John Fairweather, who also an active public political figure, was editor and proprietor of the Reedley Exponent for 20 years, starting in 1896. In 1897, Fairweather started a subscription list for the purpose of helping pay for the rights of way for the Valley road. He passed the paper on to his son, John Henry Fairweather, in 1915. John Henry Fairweather later became vice president of Fresno County Press Association. In 1920, J.H. Fairweather saved two women and a man from drowning.

In 1914, Willie O. Besaw, a local photographer, experimented with self-cancelling stamp designs in the Exponent office.
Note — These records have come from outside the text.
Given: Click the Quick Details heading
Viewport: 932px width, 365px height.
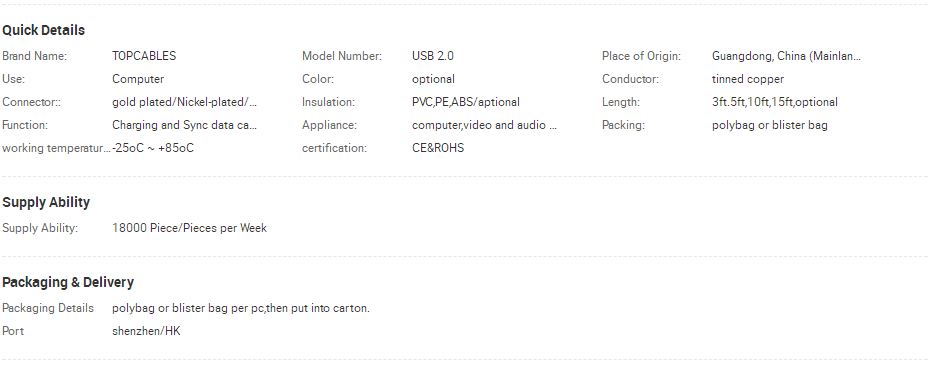Looking at the screenshot, I should point(43,30).
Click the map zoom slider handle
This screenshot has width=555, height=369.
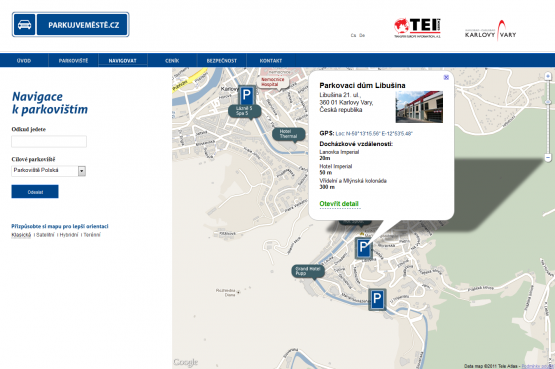[x=548, y=102]
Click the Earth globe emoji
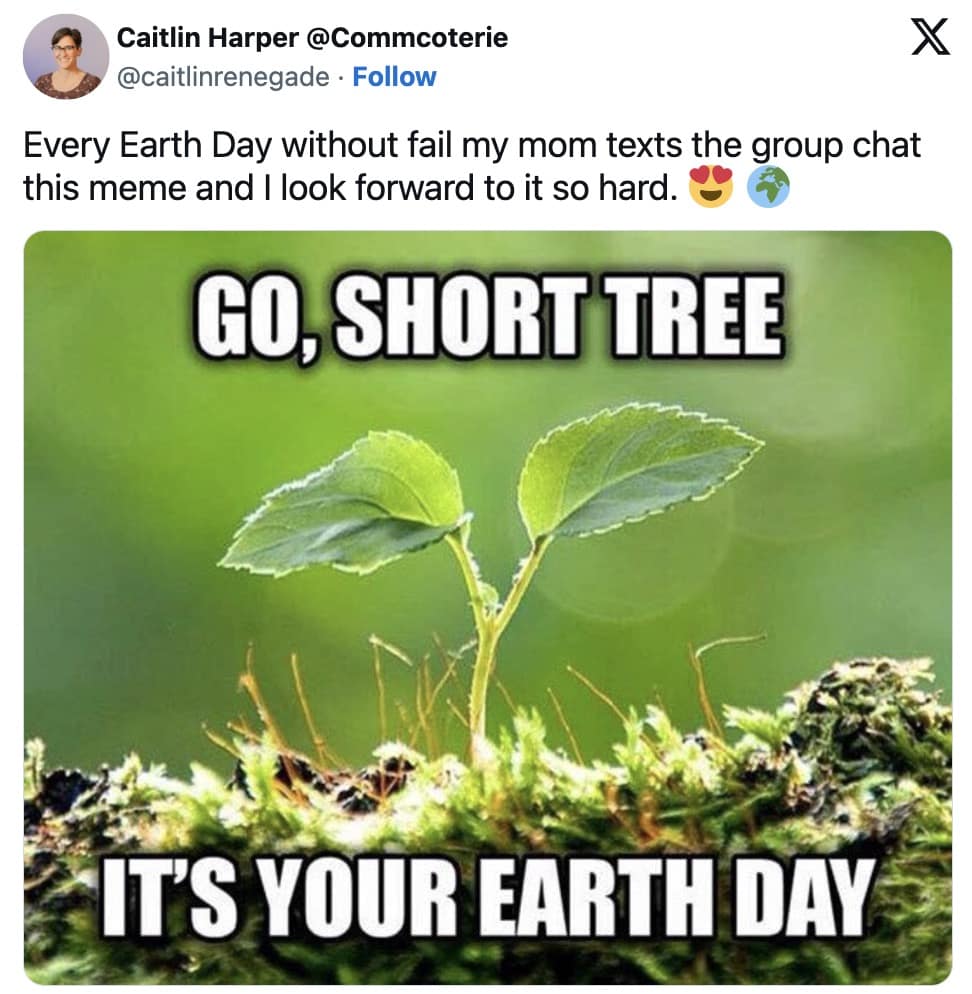The width and height of the screenshot is (972, 994). click(x=768, y=188)
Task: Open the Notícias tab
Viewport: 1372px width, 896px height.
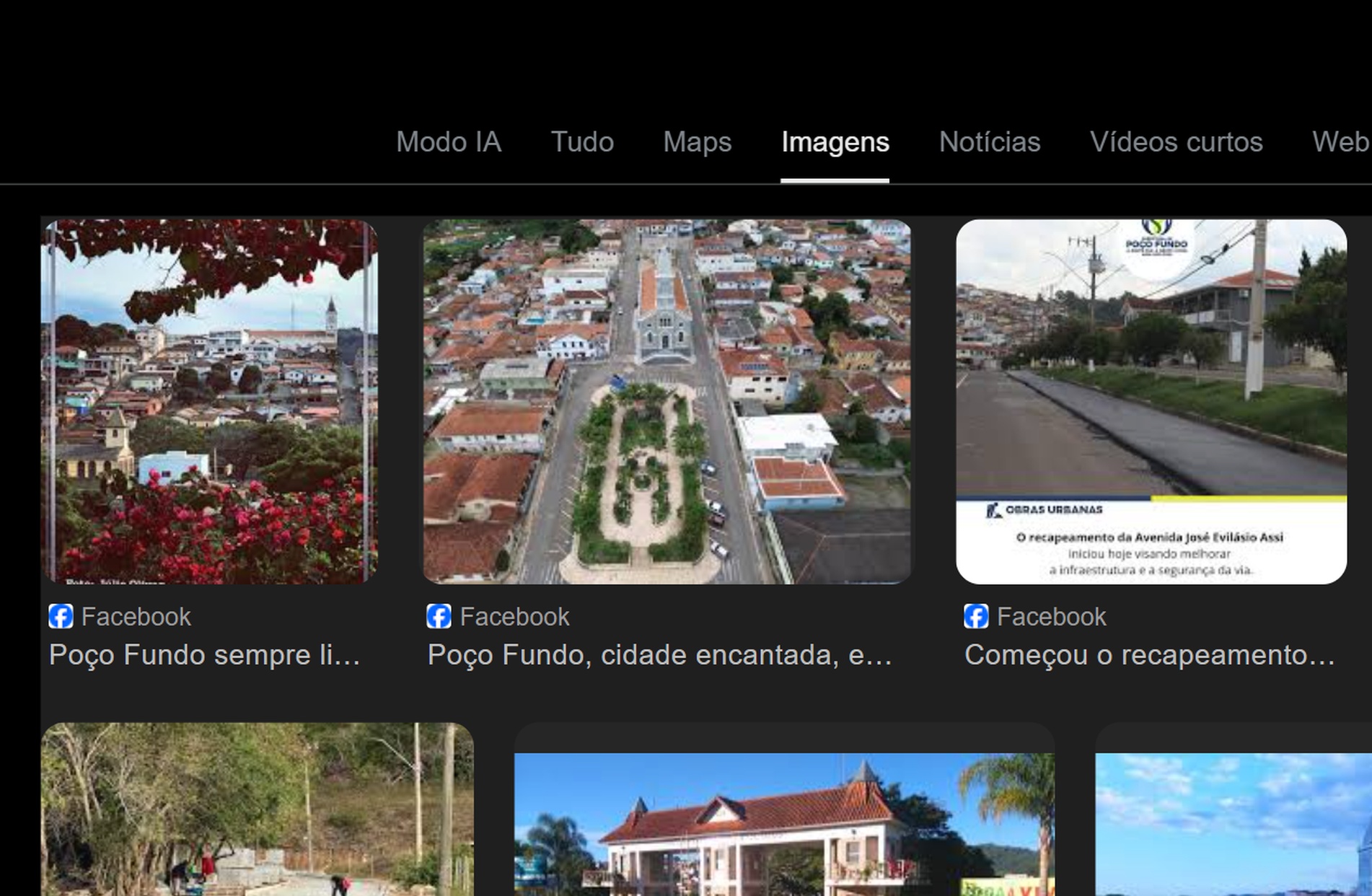Action: [x=989, y=142]
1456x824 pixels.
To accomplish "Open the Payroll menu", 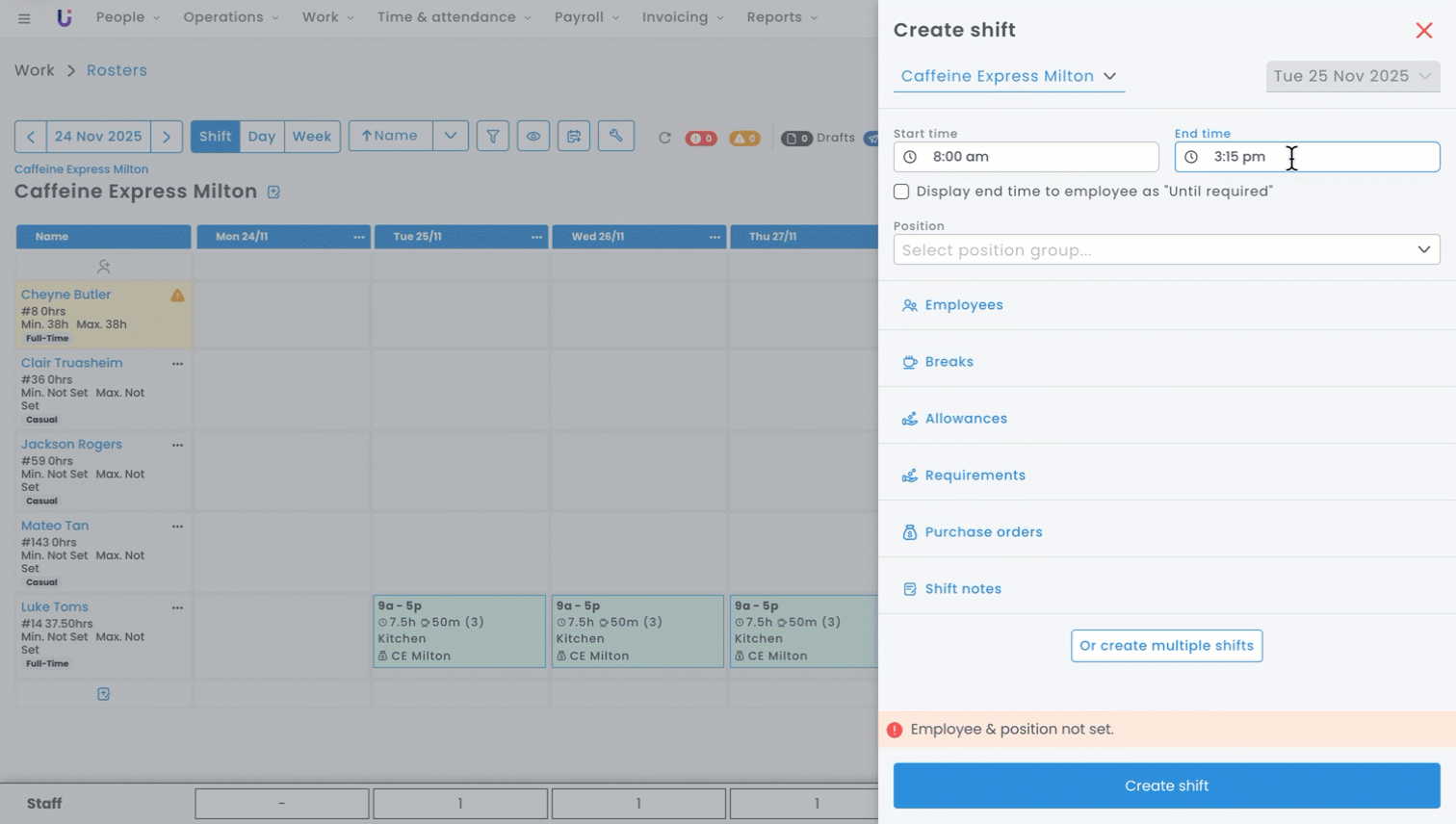I will tap(585, 17).
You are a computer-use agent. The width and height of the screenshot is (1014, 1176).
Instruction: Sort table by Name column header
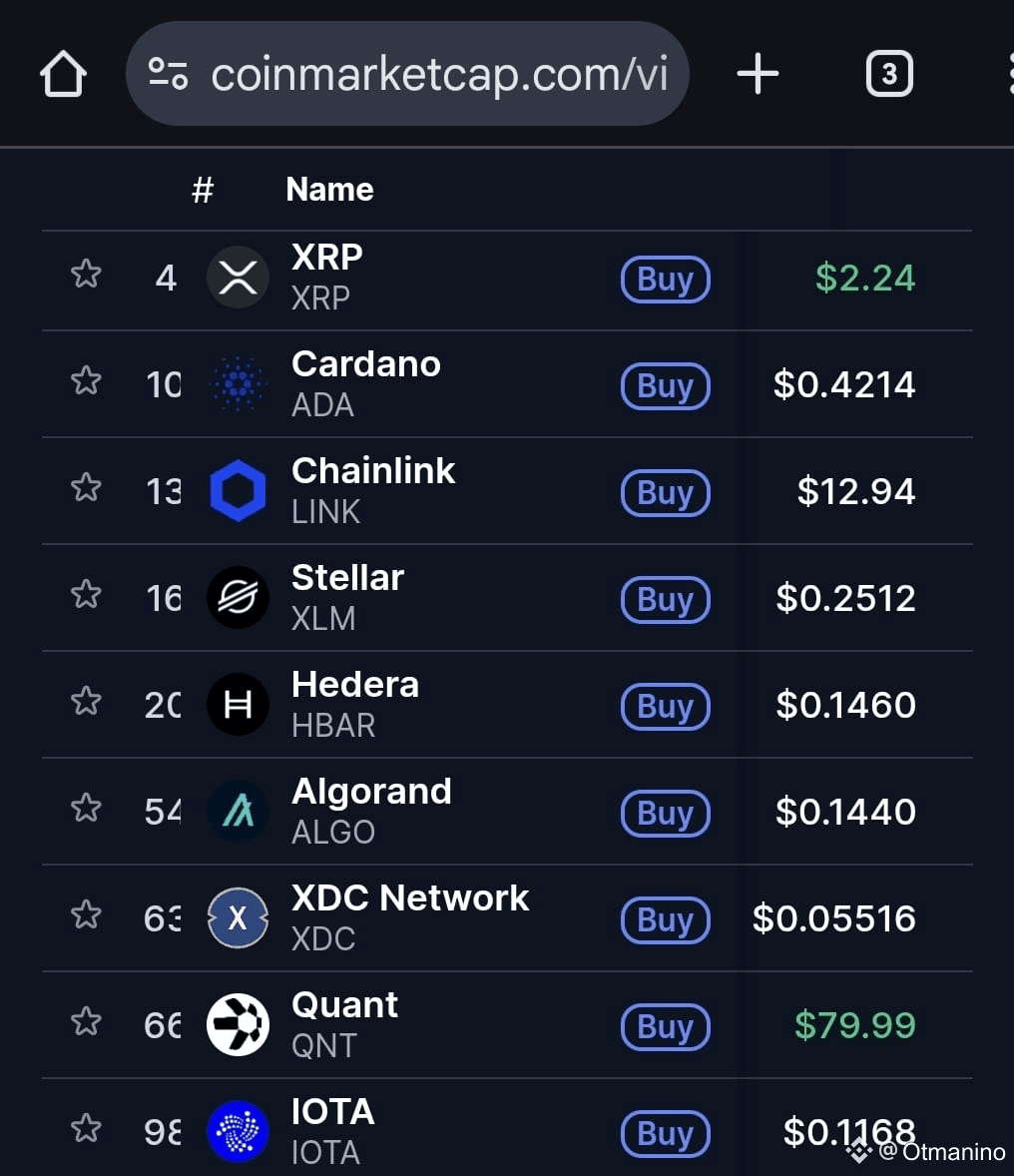(329, 189)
Besaw later applied for a U.S. patent for his design.

In 1922, the paper became known as the Reedley Exponent and Ledger. In 1931, it was renamed back to Reedley Exponent. J.H. Fairweather became postmaster of Reedley in 1933, but remained with the paper.

The first ad for the Model T Ford appeared in the Reedley Exponent in September 1927.

Helen Fairweather Burke published and edited the paper in the 1930s. After then, John Henry Jr., John Henry Fairweather's son, took over the paper until he entered the U.S. Navy after the attack on Pearl Harbor. John Henry Jr.'s brother, James, took over the paper and continued publishing it until 1970.

After publishing the paper for 79 years, the Fairweather family sold the Reedley Exponent to Mr. and Mrs. Glen Hage in 1970.

John McGoff, president of Panax Corp., purchased the Exponent in 1976. The paper was sold again in 1978 and purchased by Sierra Publishing Company. In 1982, the Exponent became part of Foothill Communications Corporation.

===Sanger Herald===
The Sanger Herald was founded by E. P. Dewey, only one year after the establishment of the town of Sanger. John Thomas Walton is credited as their first subscriber, as well as the first man to be married in Sanger.

In 1920 Sanger News was consolidated with the Sanger Herald.

In 1935 the Herald was selected as one of the 11 most outstanding weekly newspapers in the United States.

On the 50th anniversary of the publication they put out a 'Golden Jubilee Edition'. The Sanger Herald staff took it upon themselves to research the history of their town's name; it had been rumored that a member of the original town survey party was named Sanger and the town adopted the name upon establishment in 1887. They consulted the Post Office Department in Washington and contacted Alice B. Sanger, daughter of Joseph Sanger Jr. and found out that Sanger was named after Joseph by a group of railroad officials. Joseph Sanger Jr.'s portrait was featured in the Golden Jubilee Edition, marking the first time the citizens of Sanger saw the man their town was named for.

Glenn and Norma Hage purchased the newspaper from editor and owner Seymour Sterling in 1968. The Hages also purchased the Reedley Exponent in 1970. They later sold both papers to John McGoff of Sierra Publishing.

=== Dinuba Sentinel ===
The Dinuba Sentinel was established on Feb. 18, 1909, and was a legally adjudicated newspaper for the city of Dinuba and the county of Tulare. Between April 7, 1919 and February 22, 1921, it was published six days each week. The newspaper was also published under the names Dinuba Advocate and Orosi Progress.

===Mid Valley Times===
The Exponent struggled to compete with online news sources, and the decision was made to merge the local newspapers of Reedley, Dinuba, and Sanger to consolidate subscribers and cut costs. The merger went into place in July 2019.

Since Mineral King Publishing took over the Mid Valley Times in May 2023, the newspaper has expanded its coverage area to include Parlier, Orange Cove, Kingsburg and Selma. The former offices of the Sanger Herald, 740 N St., Sanger, CA 93657, now serve as the print shop for Mineral King Publishing, which prints nearly all of the legally adjudicated newspapers in Fresno County.

== Awards ==

===Reedley Exponent===
==== Gruner Awards ====

| Year | Award/Story | Recipient |
|---|---|---|
| 2007 |  | Jaclyne Badal |
| 2016 | "Brother to Brother" | Felicia Cousart Matlosz |
| 2024 | “Reedley building examination uncovers abandoned lab mice” | Darren Fraser |

===Sanger Herald===
Sanger Herald won first place for best investigative reporting in the 2016 Better Newspapers Contest hosted by the California Newspaper Publishers Association.